DATA LISTING: Begin

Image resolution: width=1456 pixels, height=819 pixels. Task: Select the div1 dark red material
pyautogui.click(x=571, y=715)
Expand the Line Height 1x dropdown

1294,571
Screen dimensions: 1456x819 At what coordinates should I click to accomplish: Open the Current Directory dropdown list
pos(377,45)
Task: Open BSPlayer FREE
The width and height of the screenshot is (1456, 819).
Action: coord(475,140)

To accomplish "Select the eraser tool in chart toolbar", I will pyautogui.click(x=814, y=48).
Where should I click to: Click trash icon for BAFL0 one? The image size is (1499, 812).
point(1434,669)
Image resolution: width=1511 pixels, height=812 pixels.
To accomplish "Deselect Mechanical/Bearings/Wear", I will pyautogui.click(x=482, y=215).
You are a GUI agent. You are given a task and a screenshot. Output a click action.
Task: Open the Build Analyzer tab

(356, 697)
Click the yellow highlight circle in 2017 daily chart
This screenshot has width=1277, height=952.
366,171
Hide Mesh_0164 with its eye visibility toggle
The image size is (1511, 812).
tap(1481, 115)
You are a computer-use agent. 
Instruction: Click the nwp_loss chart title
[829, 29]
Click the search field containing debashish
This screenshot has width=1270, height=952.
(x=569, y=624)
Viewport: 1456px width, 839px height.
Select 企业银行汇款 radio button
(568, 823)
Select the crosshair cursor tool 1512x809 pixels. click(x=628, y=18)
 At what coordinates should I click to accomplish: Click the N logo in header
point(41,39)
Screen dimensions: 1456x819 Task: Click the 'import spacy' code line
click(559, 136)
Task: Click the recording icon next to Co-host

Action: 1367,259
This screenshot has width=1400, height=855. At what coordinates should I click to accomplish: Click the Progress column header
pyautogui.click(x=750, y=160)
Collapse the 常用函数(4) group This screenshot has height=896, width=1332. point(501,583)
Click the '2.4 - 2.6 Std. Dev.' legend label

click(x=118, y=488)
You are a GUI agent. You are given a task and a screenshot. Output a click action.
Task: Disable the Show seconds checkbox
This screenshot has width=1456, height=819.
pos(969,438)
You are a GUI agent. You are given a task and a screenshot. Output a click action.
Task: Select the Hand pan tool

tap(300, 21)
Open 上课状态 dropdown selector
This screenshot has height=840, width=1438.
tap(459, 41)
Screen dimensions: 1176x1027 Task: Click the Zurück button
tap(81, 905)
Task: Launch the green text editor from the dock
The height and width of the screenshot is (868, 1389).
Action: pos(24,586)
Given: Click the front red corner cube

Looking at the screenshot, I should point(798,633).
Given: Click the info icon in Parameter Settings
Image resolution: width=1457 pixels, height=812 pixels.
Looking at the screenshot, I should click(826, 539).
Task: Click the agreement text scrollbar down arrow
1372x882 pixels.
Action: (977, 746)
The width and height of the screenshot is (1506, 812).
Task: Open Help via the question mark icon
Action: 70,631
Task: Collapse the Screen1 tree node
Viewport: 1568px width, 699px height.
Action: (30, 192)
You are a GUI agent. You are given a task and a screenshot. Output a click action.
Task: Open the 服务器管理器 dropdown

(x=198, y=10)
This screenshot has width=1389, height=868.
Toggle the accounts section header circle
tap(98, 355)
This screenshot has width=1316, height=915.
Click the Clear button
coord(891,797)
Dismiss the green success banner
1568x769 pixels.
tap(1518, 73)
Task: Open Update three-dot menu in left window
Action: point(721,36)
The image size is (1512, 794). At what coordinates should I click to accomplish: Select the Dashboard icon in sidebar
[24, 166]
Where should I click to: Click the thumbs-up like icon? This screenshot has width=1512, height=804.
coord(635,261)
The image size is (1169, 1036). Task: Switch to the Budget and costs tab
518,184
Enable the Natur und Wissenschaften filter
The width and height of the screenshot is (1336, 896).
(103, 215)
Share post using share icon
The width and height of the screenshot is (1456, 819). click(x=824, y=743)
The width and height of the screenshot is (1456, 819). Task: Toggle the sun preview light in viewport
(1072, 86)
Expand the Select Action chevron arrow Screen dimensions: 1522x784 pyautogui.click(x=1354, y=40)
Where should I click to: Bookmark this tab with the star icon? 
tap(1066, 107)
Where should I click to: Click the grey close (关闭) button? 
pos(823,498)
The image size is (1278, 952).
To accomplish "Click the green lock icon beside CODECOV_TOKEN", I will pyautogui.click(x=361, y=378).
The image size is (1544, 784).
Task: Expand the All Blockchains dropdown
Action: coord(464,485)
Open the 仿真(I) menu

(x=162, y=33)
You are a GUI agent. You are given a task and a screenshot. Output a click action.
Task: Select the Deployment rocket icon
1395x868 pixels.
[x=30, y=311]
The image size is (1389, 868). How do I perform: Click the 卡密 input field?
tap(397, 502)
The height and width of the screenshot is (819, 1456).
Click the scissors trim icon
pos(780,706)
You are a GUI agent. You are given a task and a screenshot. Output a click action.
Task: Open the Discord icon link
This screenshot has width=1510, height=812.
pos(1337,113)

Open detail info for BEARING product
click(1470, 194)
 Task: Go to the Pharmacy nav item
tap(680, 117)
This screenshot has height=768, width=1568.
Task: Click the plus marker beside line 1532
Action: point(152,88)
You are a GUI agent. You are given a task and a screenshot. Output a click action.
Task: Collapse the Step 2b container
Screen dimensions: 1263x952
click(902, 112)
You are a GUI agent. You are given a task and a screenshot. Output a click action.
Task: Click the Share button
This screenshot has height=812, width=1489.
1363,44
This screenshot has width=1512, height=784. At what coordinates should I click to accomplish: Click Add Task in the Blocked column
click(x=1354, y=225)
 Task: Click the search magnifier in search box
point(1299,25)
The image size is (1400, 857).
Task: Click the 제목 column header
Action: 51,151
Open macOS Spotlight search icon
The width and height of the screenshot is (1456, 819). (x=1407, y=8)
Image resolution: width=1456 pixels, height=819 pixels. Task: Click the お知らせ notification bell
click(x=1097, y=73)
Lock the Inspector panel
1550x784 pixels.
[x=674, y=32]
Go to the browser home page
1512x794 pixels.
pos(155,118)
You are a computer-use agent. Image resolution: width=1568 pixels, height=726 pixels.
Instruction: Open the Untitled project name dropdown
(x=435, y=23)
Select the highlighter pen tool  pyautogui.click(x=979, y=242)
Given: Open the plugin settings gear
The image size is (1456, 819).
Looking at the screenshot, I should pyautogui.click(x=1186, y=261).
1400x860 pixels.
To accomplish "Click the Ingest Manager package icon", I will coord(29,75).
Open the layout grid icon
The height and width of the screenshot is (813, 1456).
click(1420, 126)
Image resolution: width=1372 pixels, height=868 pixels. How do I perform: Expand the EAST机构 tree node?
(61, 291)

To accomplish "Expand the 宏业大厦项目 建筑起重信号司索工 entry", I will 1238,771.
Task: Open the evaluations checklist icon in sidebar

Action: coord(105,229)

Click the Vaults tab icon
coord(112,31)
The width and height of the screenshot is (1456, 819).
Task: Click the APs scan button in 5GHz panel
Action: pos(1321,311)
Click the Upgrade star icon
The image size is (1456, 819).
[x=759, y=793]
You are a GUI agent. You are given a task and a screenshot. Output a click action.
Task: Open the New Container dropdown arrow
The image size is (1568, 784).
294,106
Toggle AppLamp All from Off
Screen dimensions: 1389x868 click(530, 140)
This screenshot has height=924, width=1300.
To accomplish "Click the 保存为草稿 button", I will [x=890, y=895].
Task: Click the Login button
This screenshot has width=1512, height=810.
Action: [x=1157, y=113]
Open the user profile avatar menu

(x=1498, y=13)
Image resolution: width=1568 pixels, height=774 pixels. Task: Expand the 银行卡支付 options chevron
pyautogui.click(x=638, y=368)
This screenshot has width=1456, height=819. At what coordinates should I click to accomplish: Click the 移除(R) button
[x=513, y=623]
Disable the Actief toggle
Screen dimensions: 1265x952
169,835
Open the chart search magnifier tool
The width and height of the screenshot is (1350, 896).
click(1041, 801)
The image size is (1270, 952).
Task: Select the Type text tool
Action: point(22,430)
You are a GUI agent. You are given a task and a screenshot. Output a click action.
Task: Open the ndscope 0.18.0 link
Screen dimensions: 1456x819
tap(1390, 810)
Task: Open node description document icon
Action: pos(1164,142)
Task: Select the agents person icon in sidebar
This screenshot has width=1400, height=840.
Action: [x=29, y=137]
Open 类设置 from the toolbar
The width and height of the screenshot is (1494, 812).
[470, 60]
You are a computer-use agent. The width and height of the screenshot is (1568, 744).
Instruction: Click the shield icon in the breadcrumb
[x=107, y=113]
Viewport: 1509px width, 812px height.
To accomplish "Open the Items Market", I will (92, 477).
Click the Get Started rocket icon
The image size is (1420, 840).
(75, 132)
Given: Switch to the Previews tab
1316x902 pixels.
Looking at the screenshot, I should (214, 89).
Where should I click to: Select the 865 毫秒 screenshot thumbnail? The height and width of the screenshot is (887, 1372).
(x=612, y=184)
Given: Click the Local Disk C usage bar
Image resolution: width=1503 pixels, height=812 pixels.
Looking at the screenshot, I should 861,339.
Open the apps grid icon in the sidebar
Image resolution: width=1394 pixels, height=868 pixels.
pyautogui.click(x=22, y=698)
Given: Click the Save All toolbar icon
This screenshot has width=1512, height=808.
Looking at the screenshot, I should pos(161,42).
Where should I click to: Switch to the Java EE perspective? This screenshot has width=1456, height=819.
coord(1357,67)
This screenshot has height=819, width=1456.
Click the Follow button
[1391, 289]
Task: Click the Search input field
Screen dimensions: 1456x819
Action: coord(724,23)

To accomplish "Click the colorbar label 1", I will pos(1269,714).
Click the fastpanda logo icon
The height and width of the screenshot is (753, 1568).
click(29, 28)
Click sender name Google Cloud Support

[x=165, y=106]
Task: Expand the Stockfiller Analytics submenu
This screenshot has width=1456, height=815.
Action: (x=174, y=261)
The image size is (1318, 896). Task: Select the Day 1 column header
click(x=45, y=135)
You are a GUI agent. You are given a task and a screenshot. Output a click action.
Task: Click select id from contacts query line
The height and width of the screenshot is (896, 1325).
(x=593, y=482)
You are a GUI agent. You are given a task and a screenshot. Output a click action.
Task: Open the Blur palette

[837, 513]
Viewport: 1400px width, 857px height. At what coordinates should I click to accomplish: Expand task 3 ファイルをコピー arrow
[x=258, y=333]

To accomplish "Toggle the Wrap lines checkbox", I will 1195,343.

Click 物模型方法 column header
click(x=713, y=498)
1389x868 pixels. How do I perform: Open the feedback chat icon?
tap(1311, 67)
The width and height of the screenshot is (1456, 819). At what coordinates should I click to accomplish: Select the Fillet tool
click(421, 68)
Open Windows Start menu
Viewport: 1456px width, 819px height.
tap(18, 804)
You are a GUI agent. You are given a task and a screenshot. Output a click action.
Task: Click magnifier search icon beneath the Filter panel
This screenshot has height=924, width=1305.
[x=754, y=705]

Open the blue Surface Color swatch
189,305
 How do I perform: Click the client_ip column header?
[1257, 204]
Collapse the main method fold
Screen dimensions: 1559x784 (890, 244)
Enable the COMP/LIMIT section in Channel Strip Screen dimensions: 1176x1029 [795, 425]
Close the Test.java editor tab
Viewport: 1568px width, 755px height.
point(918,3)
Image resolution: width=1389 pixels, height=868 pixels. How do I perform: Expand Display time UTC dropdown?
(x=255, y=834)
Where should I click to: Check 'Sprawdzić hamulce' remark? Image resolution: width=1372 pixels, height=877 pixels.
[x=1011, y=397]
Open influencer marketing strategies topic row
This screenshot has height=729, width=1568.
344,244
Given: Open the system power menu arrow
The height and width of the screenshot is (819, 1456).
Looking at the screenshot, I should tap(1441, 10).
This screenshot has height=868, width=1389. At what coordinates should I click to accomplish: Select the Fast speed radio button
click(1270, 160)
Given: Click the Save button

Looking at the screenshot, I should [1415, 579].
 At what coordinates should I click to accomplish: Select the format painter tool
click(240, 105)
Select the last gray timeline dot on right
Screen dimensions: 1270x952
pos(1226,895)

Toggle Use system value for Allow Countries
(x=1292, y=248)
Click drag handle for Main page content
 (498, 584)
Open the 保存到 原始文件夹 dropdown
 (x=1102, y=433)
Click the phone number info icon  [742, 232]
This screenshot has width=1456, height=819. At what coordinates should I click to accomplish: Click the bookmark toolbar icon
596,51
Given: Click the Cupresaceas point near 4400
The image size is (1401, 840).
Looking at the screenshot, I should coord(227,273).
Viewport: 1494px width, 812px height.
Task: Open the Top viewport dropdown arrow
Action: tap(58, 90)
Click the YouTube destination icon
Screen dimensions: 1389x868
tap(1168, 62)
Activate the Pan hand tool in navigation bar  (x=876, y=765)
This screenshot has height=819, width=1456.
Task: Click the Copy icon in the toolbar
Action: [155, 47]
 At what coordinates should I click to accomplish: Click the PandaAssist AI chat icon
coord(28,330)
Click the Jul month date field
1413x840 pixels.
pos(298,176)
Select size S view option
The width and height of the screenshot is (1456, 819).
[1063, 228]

DATA LISTING: End

• WHAT TO PRODUCE
The first line of the entries above marks where to begin; repeat each line exactly through the one that contains "Click the yellow", and include that line.

• SOLUTION FOR THIS TASK
Image resolution: width=1456 pixels, height=819 pixels. Task: Select the div1 dark red material
pyautogui.click(x=571, y=715)
Expand the Line Height 1x dropdown

1294,571
Screen dimensions: 1456x819 At what coordinates should I click to accomplish: Open the Current Directory dropdown list
pos(377,45)
Task: Open BSPlayer FREE
The width and height of the screenshot is (1456, 819).
Action: coord(475,140)

To accomplish "Select the eraser tool in chart toolbar", I will pyautogui.click(x=814, y=48).
Where should I click to: Click trash icon for BAFL0 one? The image size is (1499, 812).
point(1434,669)
Image resolution: width=1511 pixels, height=812 pixels.
To accomplish "Deselect Mechanical/Bearings/Wear", I will pyautogui.click(x=482, y=215).
You are a GUI agent. You are given a task and a screenshot. Output a click action.
Task: Open the Build Analyzer tab

(356, 697)
Click the yellow highlight circle in 2017 daily chart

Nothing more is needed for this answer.